Little did I know how prophetic my blog post this past Friday was going to be about the stability of the infrastructure of Second Life. Over the weekend we lost one of our three islands, this was then followed on Monday by another island disappearing into the sea (I was actually watching one of my sons online when it blinked out).
Bridges to Nowhere
We are now down to just the Modesto Island being online and usable on the grid. The few bridges that still exist from our summer activity with Kyoto now go into empty ocean instead of the Kyoto Island. Yesterday our one island that was online was completely unstable and slower than I’ve ever seen it. Trying (and that is the operative word here) to fly from one side of the island to the other felt as if I were dragging the entire island behind me.
My calls to the Concierge at Linden Lab have netted very little information or help. Yesterday I had the person on the other end of the phone tell me that they were on the Kyoto Island, they could see me floating above the Modesto Island, and that all was fine from their perspective. I asked them to fly towards me, as I could not see them. I then heard “Oh, there seems to be a problem, we’ll get it fixed and you’ll be up within the hour.” The hour came and went and the island never rose from the depths again. That was yesterday.
I looked at the blog this morning upon arriving at work and there was good news, the nagging grid problems have all been resolved. I logged into Second Life to find that our islands were still offline. I picked up the phone and called the Concierge again. They told me that they knew what the problem is, and that they will move us to new servers and have us back up within the hour.

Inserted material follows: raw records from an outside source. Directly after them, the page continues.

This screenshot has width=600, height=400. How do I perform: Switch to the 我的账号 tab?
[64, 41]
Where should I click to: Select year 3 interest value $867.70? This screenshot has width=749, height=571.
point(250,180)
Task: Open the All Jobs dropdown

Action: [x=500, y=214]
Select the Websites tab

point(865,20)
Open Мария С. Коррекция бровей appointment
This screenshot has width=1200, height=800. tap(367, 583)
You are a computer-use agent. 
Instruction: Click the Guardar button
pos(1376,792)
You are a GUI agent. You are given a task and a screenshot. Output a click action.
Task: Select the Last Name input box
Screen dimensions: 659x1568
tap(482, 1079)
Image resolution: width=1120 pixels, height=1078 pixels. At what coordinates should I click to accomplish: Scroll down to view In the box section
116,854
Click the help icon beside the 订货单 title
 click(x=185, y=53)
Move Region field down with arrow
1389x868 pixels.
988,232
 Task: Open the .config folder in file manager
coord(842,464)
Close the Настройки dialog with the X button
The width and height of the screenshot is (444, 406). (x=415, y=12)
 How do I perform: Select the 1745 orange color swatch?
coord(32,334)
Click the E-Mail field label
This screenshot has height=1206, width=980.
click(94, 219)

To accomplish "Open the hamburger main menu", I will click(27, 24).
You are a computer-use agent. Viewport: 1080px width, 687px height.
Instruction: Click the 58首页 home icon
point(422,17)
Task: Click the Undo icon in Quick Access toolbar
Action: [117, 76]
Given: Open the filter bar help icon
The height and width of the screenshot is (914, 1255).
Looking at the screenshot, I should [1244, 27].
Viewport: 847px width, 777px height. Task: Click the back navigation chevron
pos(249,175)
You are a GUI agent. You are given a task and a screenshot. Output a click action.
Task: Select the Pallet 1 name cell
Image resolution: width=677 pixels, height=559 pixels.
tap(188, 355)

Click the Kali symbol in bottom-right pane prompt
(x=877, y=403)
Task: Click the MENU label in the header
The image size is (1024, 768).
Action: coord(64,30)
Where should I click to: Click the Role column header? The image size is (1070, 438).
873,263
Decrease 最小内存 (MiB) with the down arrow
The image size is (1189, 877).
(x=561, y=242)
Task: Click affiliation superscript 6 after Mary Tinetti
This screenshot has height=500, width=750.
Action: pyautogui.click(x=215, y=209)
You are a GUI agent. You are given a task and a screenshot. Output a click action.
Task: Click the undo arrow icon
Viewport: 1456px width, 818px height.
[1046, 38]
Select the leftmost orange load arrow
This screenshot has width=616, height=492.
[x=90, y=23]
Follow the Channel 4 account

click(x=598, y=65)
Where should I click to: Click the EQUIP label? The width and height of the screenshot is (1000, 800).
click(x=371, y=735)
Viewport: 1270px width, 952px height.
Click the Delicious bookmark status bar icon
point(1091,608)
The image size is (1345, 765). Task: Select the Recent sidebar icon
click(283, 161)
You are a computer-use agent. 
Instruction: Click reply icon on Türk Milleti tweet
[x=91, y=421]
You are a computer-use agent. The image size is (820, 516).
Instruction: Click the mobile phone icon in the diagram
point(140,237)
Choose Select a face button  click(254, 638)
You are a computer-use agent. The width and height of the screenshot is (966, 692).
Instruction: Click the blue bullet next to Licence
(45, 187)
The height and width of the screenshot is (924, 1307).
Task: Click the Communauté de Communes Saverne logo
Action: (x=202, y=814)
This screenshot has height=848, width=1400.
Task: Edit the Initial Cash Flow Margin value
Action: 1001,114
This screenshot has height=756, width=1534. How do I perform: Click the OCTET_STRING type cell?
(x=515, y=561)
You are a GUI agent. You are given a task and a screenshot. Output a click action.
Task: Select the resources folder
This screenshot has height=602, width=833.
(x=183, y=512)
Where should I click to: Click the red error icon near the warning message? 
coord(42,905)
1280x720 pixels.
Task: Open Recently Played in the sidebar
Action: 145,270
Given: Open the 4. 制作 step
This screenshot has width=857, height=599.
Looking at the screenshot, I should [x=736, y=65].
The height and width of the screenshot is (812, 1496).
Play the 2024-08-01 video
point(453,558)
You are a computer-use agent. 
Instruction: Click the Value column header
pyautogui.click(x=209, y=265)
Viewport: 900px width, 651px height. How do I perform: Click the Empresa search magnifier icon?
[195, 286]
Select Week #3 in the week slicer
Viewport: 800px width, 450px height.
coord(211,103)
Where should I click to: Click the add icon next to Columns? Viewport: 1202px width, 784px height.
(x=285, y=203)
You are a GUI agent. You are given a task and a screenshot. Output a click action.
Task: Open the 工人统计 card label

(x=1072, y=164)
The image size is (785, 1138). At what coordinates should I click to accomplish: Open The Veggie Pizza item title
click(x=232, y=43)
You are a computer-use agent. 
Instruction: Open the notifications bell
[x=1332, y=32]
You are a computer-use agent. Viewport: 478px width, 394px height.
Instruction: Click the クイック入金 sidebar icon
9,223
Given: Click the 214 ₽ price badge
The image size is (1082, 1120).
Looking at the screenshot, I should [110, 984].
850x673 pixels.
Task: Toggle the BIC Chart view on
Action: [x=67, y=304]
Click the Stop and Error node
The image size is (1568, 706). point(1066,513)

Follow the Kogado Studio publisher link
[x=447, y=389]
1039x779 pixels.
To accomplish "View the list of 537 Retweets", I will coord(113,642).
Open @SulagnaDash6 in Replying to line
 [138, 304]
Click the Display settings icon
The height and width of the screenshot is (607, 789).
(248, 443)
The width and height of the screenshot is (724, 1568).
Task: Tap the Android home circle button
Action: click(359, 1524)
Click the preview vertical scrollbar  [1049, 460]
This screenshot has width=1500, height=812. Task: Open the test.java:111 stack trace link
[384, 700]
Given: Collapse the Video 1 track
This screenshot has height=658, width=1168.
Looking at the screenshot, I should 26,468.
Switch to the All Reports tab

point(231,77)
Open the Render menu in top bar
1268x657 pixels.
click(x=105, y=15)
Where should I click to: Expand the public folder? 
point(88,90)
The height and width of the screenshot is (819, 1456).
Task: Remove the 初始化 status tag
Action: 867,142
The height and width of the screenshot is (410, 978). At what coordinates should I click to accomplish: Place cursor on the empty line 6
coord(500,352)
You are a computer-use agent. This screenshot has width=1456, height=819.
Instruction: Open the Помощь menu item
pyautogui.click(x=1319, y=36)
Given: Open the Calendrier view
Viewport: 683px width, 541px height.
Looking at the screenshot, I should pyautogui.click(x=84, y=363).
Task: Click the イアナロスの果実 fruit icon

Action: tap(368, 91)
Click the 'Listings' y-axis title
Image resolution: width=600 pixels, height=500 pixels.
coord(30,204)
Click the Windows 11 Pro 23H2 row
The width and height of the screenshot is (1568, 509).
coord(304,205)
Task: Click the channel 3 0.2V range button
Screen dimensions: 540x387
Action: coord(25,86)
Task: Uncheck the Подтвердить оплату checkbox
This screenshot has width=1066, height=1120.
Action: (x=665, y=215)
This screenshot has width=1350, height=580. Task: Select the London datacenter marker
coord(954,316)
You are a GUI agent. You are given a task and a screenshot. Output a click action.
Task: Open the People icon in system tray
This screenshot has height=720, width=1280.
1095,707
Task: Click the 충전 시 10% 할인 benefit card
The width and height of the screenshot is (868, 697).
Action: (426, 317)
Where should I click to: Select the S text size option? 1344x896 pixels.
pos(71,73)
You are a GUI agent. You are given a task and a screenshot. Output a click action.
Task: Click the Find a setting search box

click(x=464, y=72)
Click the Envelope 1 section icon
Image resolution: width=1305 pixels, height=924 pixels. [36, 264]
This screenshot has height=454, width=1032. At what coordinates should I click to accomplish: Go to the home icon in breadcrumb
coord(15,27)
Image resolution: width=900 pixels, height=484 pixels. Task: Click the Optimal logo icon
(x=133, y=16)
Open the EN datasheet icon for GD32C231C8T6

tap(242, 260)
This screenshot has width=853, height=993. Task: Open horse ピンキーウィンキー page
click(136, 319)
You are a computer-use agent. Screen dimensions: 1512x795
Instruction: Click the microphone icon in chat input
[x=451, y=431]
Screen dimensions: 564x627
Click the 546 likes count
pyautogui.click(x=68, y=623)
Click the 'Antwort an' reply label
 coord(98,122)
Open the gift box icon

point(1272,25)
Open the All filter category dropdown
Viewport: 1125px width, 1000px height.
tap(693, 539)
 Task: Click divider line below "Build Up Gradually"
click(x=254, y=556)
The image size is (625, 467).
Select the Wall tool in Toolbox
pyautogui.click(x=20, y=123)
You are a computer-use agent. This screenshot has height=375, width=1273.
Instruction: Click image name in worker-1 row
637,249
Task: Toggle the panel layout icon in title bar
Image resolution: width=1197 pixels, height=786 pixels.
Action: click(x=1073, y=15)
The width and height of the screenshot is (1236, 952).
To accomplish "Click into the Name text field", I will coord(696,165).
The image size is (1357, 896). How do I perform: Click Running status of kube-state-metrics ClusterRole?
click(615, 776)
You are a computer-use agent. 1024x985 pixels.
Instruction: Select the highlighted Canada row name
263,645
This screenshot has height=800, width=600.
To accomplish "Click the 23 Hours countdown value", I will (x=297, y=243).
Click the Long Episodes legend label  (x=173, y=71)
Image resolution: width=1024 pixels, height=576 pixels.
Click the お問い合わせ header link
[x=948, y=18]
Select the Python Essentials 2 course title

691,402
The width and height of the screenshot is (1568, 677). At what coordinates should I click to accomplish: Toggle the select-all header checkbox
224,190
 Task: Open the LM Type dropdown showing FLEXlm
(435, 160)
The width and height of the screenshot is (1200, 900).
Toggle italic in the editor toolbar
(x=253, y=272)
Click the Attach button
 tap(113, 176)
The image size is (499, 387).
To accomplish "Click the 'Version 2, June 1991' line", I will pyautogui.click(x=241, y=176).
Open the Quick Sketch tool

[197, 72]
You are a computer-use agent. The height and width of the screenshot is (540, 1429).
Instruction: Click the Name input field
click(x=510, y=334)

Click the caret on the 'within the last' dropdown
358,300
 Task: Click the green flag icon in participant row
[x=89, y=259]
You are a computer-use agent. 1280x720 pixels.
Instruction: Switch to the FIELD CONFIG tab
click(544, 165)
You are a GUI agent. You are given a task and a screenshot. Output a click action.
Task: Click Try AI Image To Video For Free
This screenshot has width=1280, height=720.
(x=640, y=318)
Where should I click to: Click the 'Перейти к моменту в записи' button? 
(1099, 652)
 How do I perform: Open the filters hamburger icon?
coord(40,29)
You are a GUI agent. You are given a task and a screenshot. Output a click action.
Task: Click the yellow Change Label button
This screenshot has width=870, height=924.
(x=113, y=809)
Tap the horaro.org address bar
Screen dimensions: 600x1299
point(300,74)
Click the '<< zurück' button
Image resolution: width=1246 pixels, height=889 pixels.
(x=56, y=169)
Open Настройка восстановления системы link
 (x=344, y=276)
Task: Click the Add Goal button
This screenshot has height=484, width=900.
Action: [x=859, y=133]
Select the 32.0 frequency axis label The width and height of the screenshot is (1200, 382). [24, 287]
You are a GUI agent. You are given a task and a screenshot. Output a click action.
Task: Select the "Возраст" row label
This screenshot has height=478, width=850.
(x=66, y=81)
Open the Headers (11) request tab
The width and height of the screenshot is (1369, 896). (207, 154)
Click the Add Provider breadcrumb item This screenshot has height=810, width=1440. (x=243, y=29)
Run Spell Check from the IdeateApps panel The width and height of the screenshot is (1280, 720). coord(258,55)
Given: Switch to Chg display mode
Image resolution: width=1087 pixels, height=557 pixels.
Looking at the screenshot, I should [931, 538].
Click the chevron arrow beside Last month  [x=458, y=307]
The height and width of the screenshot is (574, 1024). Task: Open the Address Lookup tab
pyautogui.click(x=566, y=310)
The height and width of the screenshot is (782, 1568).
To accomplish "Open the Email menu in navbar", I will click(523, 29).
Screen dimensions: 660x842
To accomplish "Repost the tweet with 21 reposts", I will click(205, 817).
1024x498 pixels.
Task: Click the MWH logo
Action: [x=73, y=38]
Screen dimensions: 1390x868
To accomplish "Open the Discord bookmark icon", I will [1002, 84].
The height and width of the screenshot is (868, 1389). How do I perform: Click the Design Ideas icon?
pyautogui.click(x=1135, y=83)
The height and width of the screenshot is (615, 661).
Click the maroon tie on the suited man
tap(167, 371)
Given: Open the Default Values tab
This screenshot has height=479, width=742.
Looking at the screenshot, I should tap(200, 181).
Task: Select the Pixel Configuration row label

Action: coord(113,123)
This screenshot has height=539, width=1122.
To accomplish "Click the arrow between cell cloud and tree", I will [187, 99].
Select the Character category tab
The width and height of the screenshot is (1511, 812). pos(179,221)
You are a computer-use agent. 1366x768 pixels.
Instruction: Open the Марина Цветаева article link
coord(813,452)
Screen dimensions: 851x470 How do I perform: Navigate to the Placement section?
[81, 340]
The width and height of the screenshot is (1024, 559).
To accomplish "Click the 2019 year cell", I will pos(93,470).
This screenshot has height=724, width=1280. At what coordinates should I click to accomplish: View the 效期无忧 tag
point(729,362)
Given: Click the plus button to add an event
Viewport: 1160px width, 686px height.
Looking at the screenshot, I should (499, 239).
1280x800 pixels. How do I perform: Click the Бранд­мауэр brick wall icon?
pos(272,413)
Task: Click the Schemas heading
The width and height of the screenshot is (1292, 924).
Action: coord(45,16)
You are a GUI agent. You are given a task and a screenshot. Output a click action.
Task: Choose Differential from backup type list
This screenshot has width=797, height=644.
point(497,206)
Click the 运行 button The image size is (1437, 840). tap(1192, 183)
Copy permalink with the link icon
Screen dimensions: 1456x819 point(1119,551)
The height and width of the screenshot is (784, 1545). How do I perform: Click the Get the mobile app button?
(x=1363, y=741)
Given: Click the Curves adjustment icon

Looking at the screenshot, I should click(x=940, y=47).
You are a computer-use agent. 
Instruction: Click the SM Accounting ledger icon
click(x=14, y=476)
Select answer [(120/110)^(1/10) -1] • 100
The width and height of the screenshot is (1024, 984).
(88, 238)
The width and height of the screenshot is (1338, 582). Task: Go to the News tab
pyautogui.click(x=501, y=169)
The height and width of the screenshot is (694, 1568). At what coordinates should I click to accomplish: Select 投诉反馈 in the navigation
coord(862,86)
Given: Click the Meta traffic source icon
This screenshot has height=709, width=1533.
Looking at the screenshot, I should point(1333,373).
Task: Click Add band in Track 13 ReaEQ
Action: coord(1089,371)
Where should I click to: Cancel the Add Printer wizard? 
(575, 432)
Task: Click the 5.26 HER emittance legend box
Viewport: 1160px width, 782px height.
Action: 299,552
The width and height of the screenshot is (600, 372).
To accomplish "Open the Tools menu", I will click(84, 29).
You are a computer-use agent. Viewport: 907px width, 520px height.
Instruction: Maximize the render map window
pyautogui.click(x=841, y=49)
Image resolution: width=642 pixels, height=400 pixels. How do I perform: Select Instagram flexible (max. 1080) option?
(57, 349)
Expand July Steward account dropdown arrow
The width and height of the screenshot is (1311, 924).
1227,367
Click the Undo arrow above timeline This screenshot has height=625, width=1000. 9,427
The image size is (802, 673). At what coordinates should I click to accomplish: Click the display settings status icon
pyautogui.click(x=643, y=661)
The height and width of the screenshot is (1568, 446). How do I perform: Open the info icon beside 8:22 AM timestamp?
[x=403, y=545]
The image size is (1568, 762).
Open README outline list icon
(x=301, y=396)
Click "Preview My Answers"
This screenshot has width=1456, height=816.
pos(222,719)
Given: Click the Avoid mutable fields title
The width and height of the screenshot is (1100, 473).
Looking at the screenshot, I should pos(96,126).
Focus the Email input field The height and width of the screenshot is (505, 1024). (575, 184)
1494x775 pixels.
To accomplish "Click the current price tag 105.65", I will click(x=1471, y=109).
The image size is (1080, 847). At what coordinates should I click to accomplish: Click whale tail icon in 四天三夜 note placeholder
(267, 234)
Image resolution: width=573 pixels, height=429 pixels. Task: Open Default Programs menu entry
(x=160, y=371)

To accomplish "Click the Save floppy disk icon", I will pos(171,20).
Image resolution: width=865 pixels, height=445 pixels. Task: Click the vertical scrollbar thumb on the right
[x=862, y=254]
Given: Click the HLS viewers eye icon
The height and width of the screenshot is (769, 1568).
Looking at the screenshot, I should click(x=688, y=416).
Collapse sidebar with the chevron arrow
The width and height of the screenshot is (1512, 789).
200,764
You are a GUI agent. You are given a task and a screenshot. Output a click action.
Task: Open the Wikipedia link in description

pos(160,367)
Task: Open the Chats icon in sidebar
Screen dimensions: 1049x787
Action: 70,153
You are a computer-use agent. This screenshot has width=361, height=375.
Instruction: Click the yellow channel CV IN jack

That was about 45 minutes ago. We’ll see if they actually get them online today (I’ll update this post later today).
And therein lies the problem, the stability of the platform is such that it is very difficult to schedule lab time or class assignments without having these types of issues popping up and preventing the students from completing their projects. We have a scheduled event between Kyoto Gakuen and Modesto City Schools next Tuesday (November 27th). The Kyoto students are putting on a virtual version of the annual Kyoto celebration of the Festival of Ages. The Kyoto students were making period outfits and displays (along with floats) for this event. It was going to be tight for them to get it all done by Tuesday. We started experiencing login problems last Wednesday, and have not been able to use the islands since then. The students have lost five days in the lab now with their projects. Now, here in the US, we have the long Thanksgiving weekend ahead (less lab time).
The frustration level among our teachers trying to use Second Life in their classes, and the uncertainty of our own staff in trying to determine if the problems were in-house or at Linden Lab has been very high this past week. The few messages posted to the Second Life blog have been light on details and not very helpful, espeically in estimating when the problems might be resolved. Linden Lab really needs to work on their communication channels with their customers (especially the paying customers calling into the Concierge). We are paying close to $1,500/month for our three islands, and are about to add another to the project. I expect a higher level of support, and a whole lot more information when calling into the Concierge with downed islands.
And to restate my point from last week, Second Life is definitely not ready for “prime time“. At best, the platform is in a semi-stable late BETA phase after five years of commercial availability. These kinds of issues would not be tolerated in other commercial virtual platforms and MMO’s. It’s lucky for Linden Lab that most of the residents, especially the educators, still consider Second Life as a work in progress. I have to wonder when we will hit a tipping point and start to have people demanding the same stability out of Second Life as they expect in their other platforms?